Your goal: Print only the lines below from the one with "Where should I" to the one with "1282x789 pixels.", both included, exactly as they stand. Leave pictures out.

Data shown:

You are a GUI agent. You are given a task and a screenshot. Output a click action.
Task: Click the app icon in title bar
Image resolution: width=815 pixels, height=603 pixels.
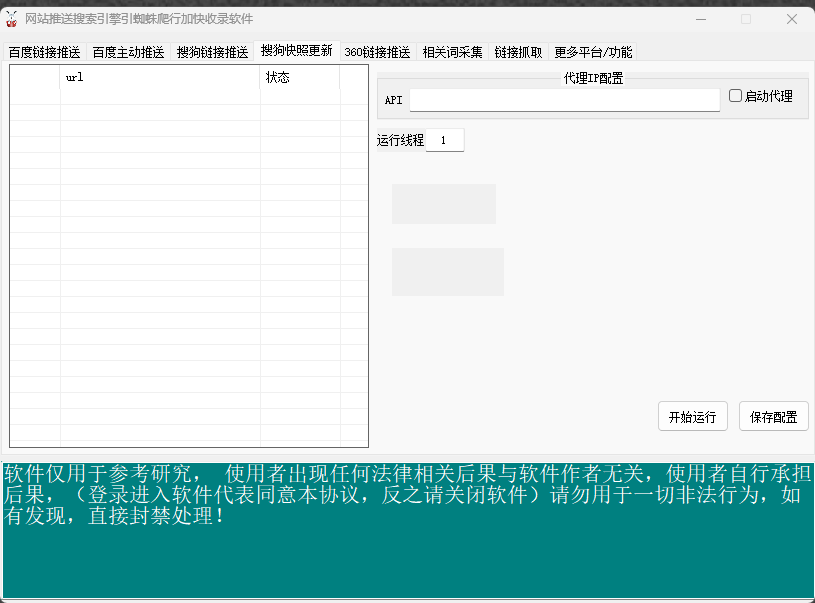(x=13, y=19)
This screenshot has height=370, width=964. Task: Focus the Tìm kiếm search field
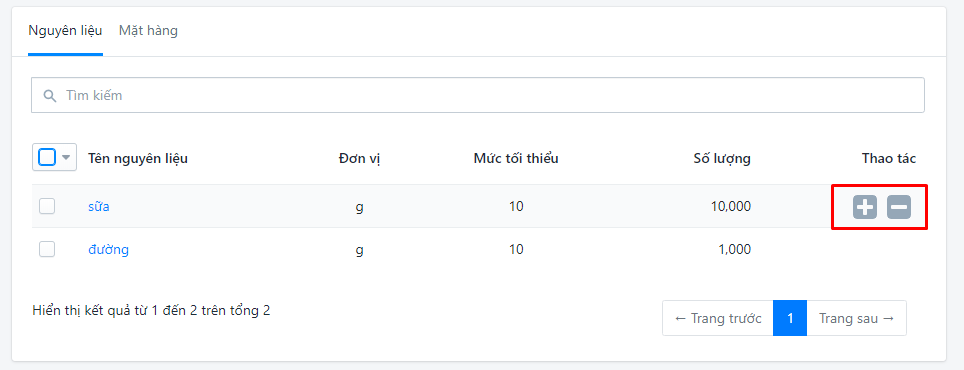pyautogui.click(x=478, y=95)
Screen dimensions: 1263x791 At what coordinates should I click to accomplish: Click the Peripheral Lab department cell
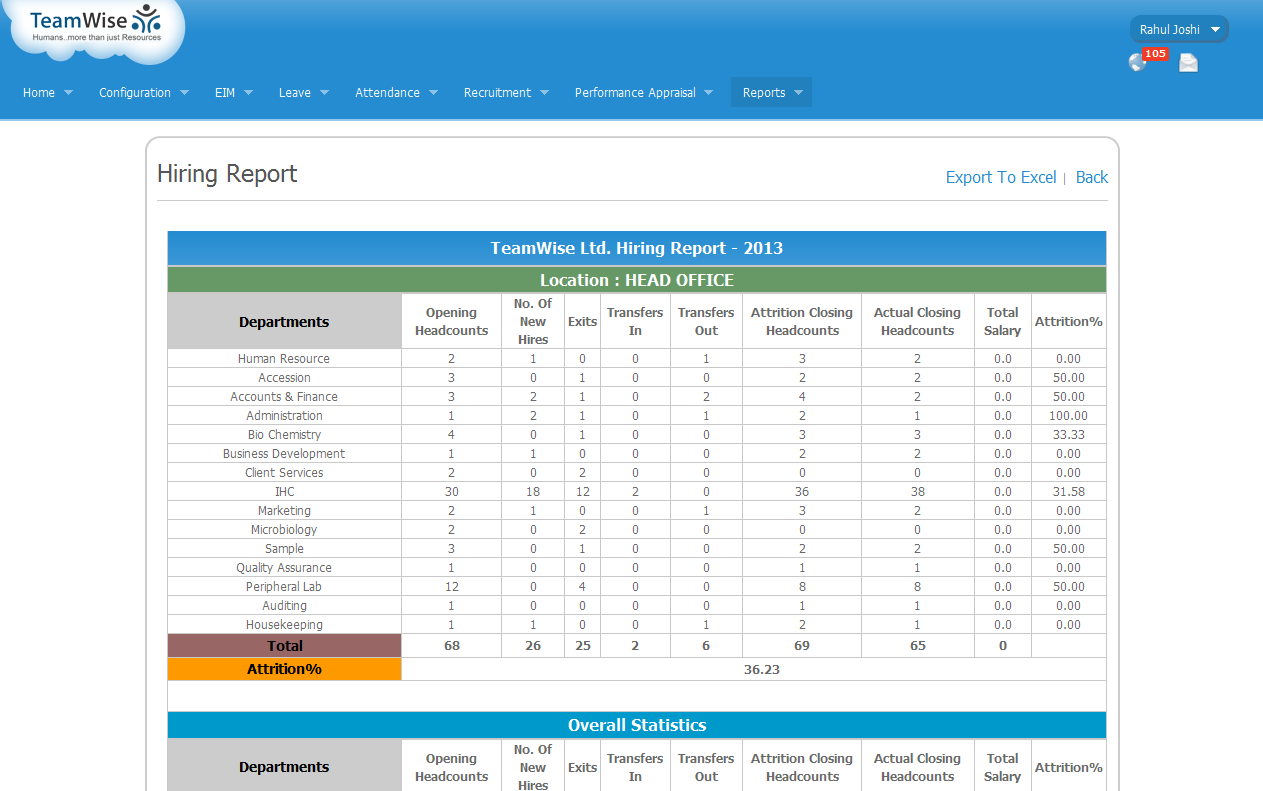[x=284, y=587]
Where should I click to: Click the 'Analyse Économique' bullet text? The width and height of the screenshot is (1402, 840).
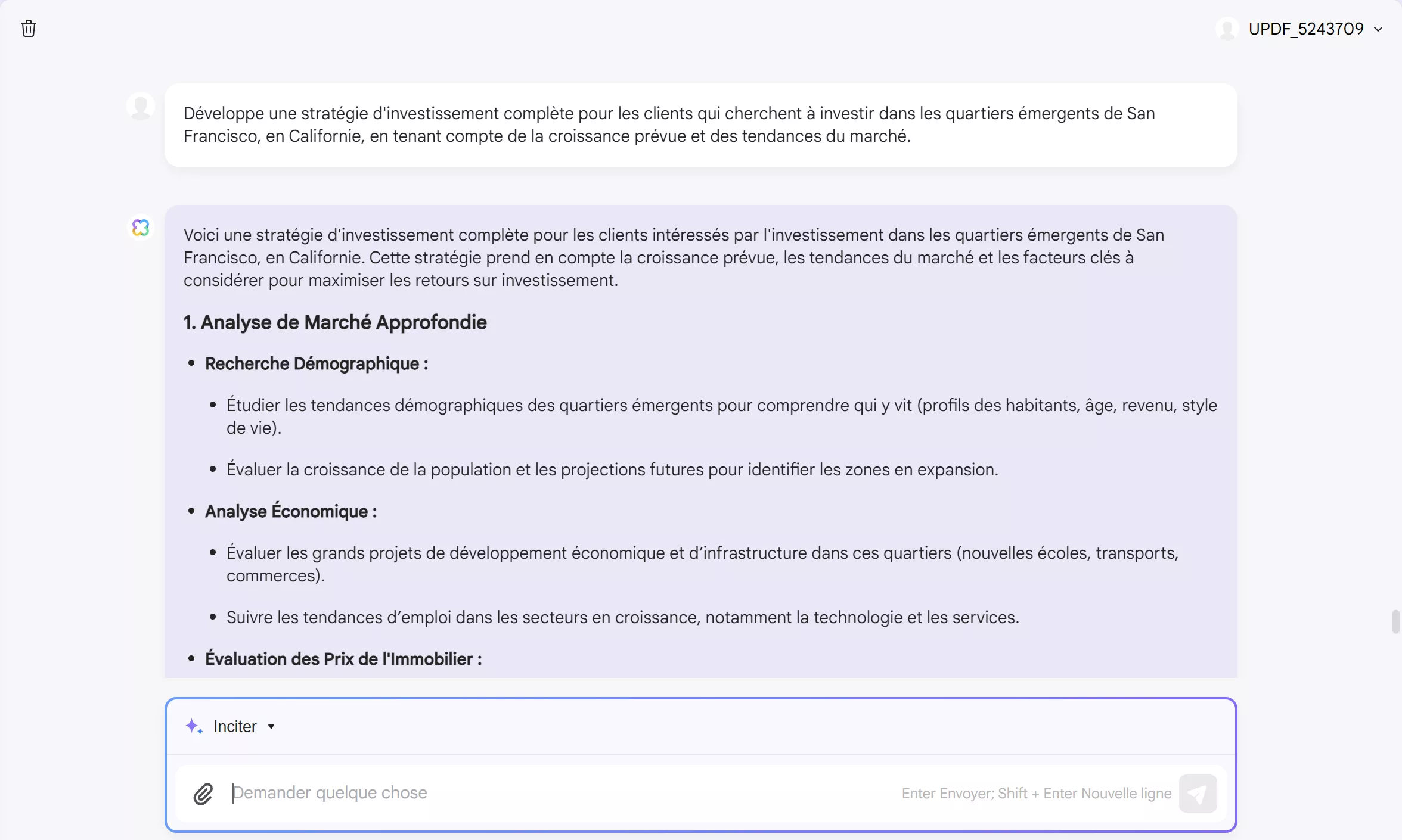coord(291,512)
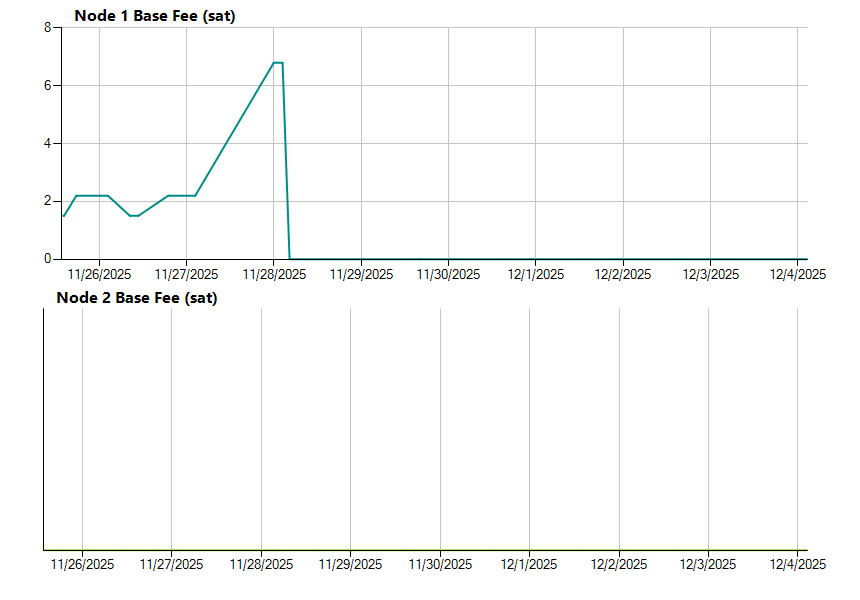Click the "Node 2 Base Fee (sat)" chart title
Viewport: 860px width, 600px height.
coord(137,298)
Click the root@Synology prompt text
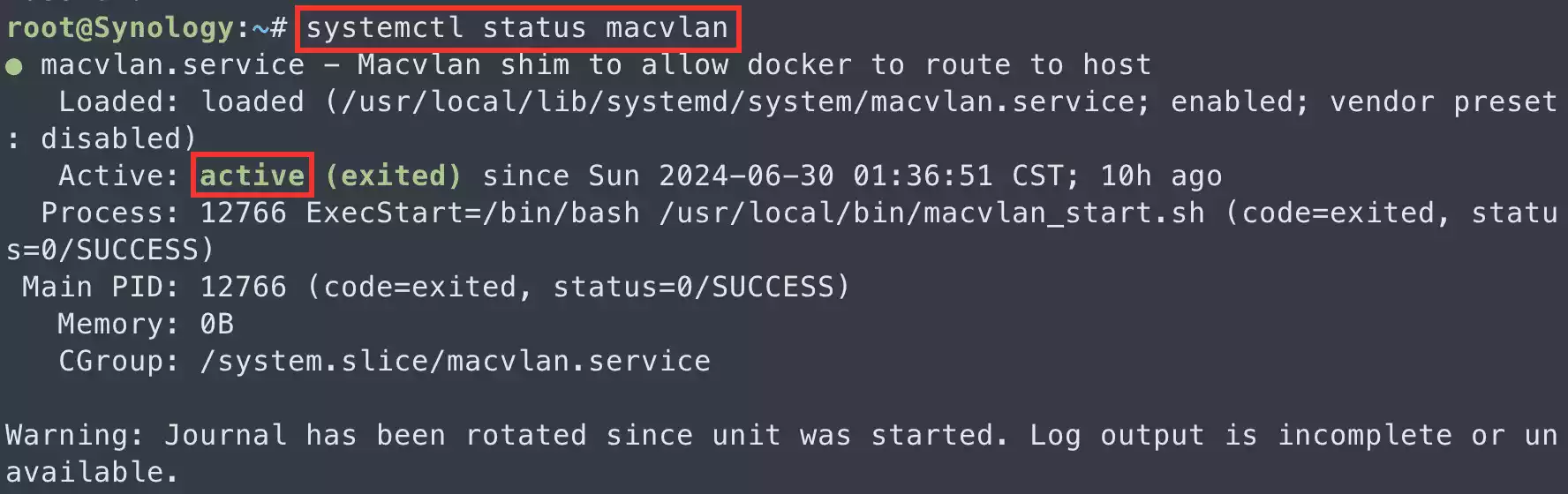The height and width of the screenshot is (494, 1568). tap(120, 28)
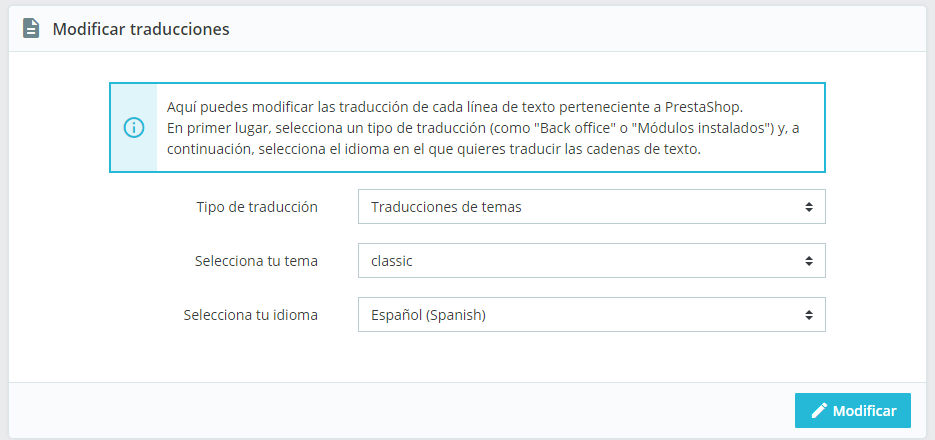935x440 pixels.
Task: Click the sort arrows on Tipo de traducción
Action: [x=808, y=207]
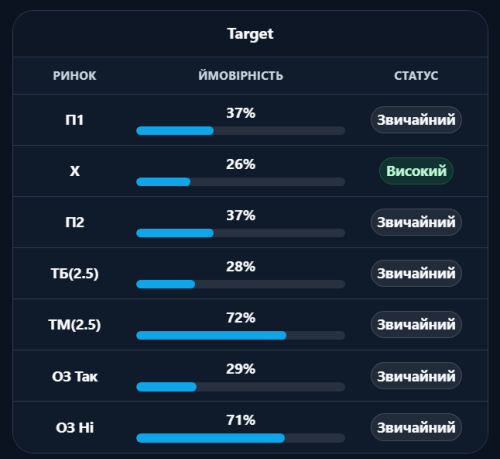Click the ТБ(2.5) market label
This screenshot has height=459, width=500.
coord(75,274)

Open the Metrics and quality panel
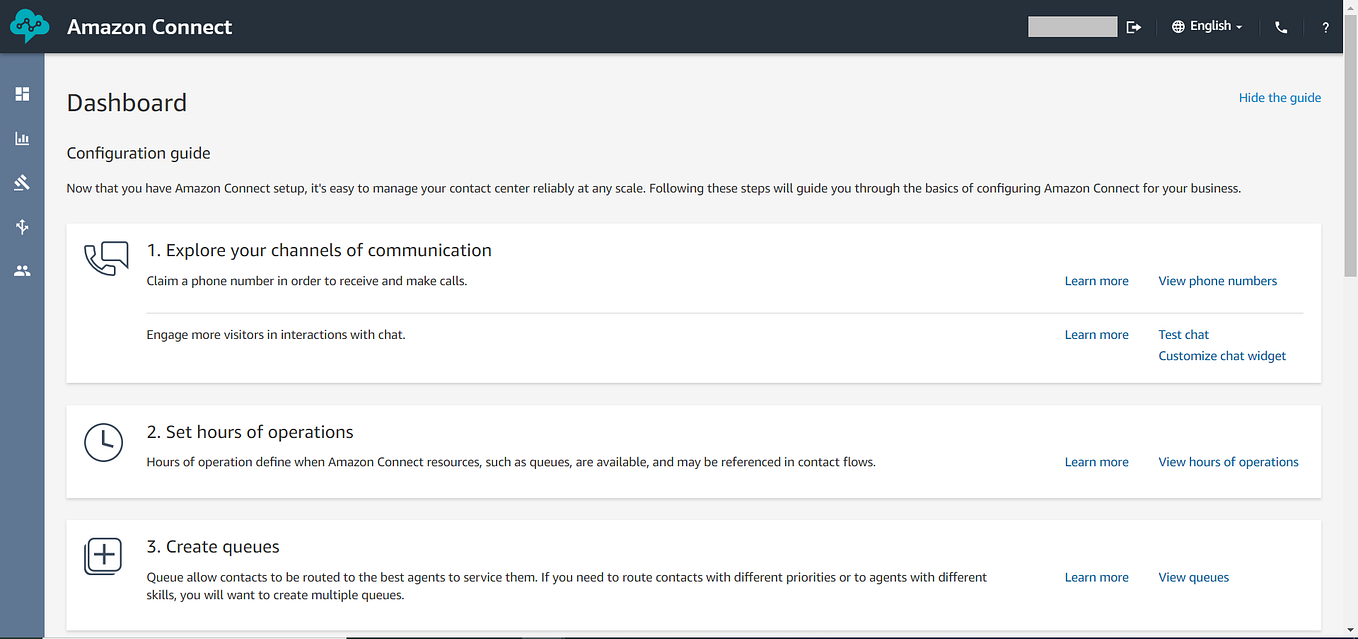pos(22,138)
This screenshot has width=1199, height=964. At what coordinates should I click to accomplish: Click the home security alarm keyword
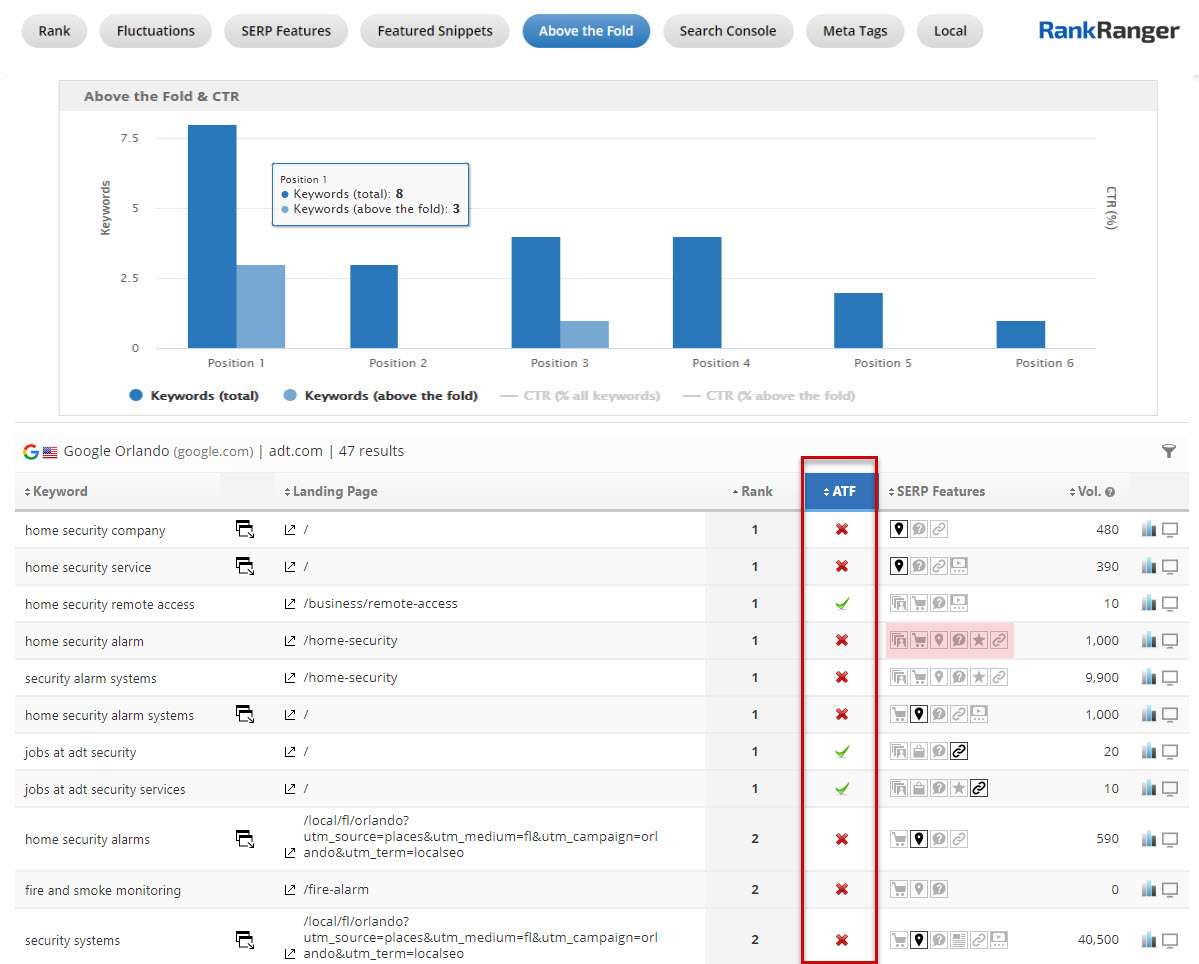pos(84,641)
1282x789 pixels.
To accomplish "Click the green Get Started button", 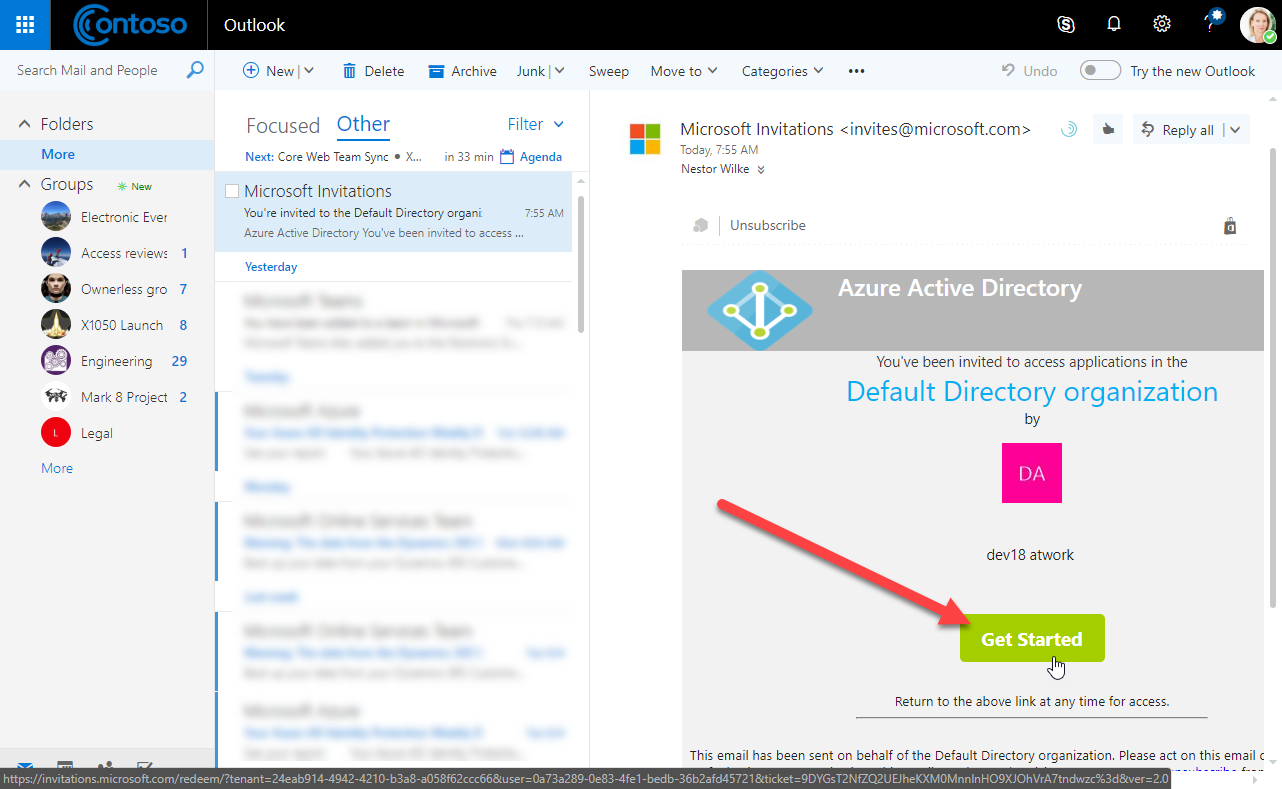I will (x=1031, y=639).
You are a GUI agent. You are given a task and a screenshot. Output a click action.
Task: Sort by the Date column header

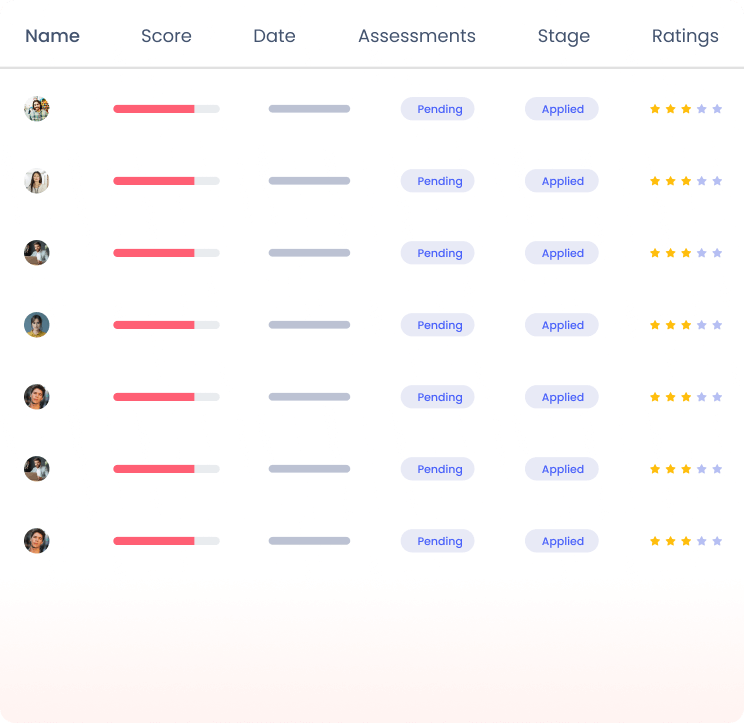click(274, 36)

Final answer:
Where should I click to: Click the 'Analyse Économique' bullet text? The width and height of the screenshot is (1402, 840).
coord(291,512)
Click the "Node 2 Base Fee (sat)" chart title
Viewport: 860px width, 600px height.
coord(137,298)
Click the root@Synology prompt text
The height and width of the screenshot is (494, 1568). tap(120, 28)
935x440 pixels.
Task: Click the sort arrows on Tipo de traducción
Action: [x=808, y=207]
Click the ТБ(2.5) market label
This screenshot has height=459, width=500.
coord(75,274)

Open the Metrics and quality panel
pos(22,138)
This screenshot has width=1199, height=964. At what coordinates should I click to accomplish: Click the home security alarm keyword
pos(84,641)
1282x789 pixels.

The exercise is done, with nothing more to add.